Bisnis.com, JAKARTA - Perhimpunan Profesi Hukum Kristiani Indonesia (PPHKI) merespons eskalasi polemik terkait 75 pegawai Komisi Pemberantasan Korupsi (KPK) yang telah dinyatakan tidak lolos Tes Wawasan Kebangkasaan (TWK).
Dari hasil Rapat Koordinasi antar Kementerian dan Lembaga seperti KPK, BKN dan Kemenpan RB pada 25 Mei 2021, dari 75 pegawai KPK tersebut, sekitar 51 pegawai KPK telah dihentikan dan 24 sisanya akan dibina untuk menjadi aparatur sipil negara atau ASN.
Ketua PPHKI, Fredrik J Pinakunary mengemukakan pihaknya akan mendukung penuh pemberantasan korupsi di Indonesia sebagai suatu kejahatan yang berpredikat luar biasa atau extraordinary crime.
Hal itu disebutnya sebagaimana Penjelasan Umum UU KPK bahwa KPK merupakan suatu Lembaga Negara yang constitutional important dan lahir dari semangat reformasi.
"Apalagi, berdasarkan rilis dari pihak Transparency International Indonesia (TII), Indeks Persepsi Korupsi (IPK) Indonesia di tahun 2020 mengalami penurunan dari tahun 2019, yaitu 37 poin, turun 3 poin dan berada di peringkat 102 dari sebelumnya peringkat 85," tuturnya dalam keterangan resminya di Jakarta, Jumat (4/6/2021).
Fredrik mengaku akan mendukung sikap Presiden Jokowi tertanggal 17 Mei 2021 yang menyatakan hasil TWK terhadap pegawai KPK seharusnya jadi masukan perbaikan KPK, baik terhadap individu atau institusi KPK dan tidak serta merta dijadikan dasar memberhentikan 75 pegawai KPK yang dinyatakan tidak lolos TWK.
Baca Juga
"Presiden Jokowi juga sependapat Pertimbangan MK dalam Putusan Pengujian UU KPK, yaitu proses pengalihan status pegawai KPK menjadi ASN tidak boleh merugikan hak pegawai KPK menjadi ASN," katanya.

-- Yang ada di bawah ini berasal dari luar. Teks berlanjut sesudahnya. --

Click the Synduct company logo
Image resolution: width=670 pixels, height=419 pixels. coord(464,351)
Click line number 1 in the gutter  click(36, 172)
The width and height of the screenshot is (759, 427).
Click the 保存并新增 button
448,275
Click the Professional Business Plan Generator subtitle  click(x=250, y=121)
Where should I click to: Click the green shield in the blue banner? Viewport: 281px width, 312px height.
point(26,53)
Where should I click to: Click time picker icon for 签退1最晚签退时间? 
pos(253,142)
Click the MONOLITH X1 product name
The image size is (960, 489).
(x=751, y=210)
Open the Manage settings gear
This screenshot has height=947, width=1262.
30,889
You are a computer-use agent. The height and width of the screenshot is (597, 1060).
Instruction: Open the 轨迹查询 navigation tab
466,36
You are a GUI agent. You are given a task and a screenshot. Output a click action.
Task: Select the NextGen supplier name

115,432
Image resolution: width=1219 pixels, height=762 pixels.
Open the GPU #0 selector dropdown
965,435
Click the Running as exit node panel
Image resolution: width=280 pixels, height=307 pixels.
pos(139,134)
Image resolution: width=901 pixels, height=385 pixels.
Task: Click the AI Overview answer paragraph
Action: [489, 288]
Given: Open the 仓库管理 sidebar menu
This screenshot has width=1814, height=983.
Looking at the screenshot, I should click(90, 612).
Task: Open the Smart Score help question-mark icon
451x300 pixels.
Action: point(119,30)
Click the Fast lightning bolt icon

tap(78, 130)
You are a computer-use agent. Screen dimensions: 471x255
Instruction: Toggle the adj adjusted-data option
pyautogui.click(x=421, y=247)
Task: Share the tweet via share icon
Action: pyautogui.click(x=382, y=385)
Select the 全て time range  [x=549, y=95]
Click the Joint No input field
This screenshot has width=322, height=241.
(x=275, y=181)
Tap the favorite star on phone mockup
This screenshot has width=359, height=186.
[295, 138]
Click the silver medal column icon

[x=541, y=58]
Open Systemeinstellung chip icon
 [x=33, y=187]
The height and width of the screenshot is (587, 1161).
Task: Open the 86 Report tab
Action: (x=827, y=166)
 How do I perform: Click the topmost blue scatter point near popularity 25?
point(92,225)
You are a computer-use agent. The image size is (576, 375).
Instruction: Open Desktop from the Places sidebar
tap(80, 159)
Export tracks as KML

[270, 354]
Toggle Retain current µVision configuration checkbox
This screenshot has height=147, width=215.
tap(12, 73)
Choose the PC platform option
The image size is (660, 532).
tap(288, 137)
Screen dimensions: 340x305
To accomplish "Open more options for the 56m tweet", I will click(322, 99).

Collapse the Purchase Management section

Dia menilai setelah revisi UU KPK dan Putusan MK No. 70/PUU-XVII/2019 di mana KPK merupakan Lembaga Negara dalam rumpun kekuasaan Eksekutif, dan mengingat Pasal 10 PP No. 41 Tahun 2020 dalam Ketentuan Peralihan menyebutkan secara implisit bahwa seluruh pegawai KPK akan menjalani proses pengalihan dan pengangkatan status sebagai Pegawai ASN, sebagai amanat Pasal 69 C UU KPK, yang memberikan jangka waktu 2 tahun untuk dapat dilakukannya pengangkatan Pegawai KPK menjadi Pegawai ASN sesuai Peraturan Perundang-Undangan.
"Tanpa berprasangka pada substansi pertanyaan dan penilaian TWK, sebagaimana diatur Peraturan KPK No 1/2021 (Sans Prejudice), PPHKI berpendapat bahwa Peraturan KPK tidak dapat mengandung norma hukum yang mengatur Hak Asasi seseorang untuk dapat diangkat atau tidak menjadi ASN," ujarnya.
Selain itu, sesuai prinsip kebenaran dan keadilan yang berdasarkan Pancasila, serta pendirian PPHKI yang tidak memihak siapapun, Fredrik berharap Presiden Jokowi, berdasarkan Pasal 3 ayat (1), (2) & (7) PP No. 17/2020 Tentang Manajemen PNS, selaku Pemegang Kekuasaan Tertinggi Pembinaan PNS berkenan menetapkan Pengangkatan 75 Pegawai KPK menjadi ASN.
Menurutnya, pengangkatan ini juga tanpa mengurangi dilakukannya pembinaan pendidikan kedinasan, termasuk pemberhentian sebagai 'ultimum remedium' bagi pegawai ASN KPK yang terbukti melanggar Pancasila, NKRI, UUD 1945 dan Pemerintahan yang sah.
"Demikian hal ini disampaikan sebagai perwujudan moral guidance PPHKI, karena di mana ada kebenaran di situ akan tumbuh damai sejahtera, dan akibat kebenaran ialah ketenangan dan ketenteraman untuk selama-lamanya. Tuhan memberkati Indonesia," tuturnya.